The individual target organ response to blood pressure reduction is an important criterion in the selection of appropriate antihypertensive therapy. We assessed both the renal and the systemic haemodynamic responses to antihypertensive monotherapy (five to seven weeks) with the angiotensin converting enzyme (ACE) inhibitor enalapril (n = 12), in contrast to the cardioselective beta-adrenergic blocker metoprolol (n = 11) in subjects with essential hypertension. Enalapril lowered systolic and diastolic blood pressure, and the fall in blood pressure was mediated haemodynamically by a 34% fall in systemic vascular resistance. In the kidney, glomerular filtration rate, renal plasma flow and renal blood flow were maintained by a 23% fall in renal vascular resistance.
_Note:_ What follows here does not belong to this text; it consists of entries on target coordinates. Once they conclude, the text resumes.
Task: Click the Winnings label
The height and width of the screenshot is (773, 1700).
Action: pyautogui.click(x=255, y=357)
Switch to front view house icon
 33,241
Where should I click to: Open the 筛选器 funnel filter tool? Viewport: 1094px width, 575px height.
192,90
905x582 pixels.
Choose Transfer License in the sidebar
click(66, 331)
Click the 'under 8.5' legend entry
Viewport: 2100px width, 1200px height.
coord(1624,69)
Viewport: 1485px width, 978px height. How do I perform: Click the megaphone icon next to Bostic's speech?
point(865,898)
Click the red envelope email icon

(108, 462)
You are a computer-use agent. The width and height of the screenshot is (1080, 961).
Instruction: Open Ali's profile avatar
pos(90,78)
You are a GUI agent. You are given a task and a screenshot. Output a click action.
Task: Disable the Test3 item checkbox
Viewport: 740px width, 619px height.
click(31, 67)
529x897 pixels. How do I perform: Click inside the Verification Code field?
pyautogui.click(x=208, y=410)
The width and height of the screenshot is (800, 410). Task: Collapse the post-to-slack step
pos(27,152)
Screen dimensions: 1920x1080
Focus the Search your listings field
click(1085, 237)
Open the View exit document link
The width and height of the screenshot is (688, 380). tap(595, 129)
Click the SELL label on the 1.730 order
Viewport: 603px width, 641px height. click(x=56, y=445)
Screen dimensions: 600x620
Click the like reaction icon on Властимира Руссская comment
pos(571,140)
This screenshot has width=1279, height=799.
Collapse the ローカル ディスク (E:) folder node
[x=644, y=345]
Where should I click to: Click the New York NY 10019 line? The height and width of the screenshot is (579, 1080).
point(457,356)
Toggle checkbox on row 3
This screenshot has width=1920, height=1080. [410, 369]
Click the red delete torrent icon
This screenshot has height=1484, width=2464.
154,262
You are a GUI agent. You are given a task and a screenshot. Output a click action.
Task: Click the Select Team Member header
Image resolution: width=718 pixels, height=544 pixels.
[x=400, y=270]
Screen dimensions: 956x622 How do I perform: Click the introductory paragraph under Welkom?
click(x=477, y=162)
The disproportionate fall in systemic resistance versus renal resistance actually reduced the renal fraction of cardiac output. By contrast, metoprolol lowered predominantly diastolic blood pressure, with an associated 25% fall in cardiac output, without significant changes in overall systemic vascular resistance. In the renal circulation, renal perfusion was well maintained by a 20% fall in renal vascular resistance, perhaps at the efferent arteriole, without change in the renal fraction of cardiac output. Neither drug altered weight, plasma volume or total blood volume. Thus, each drug represents effective antihypertensive monotherapy, with a generally favourable, though different, renal haemodynamic profile, characterized by effective autoregulation of renal perfusion even in the face of a fall in perfusion pressure.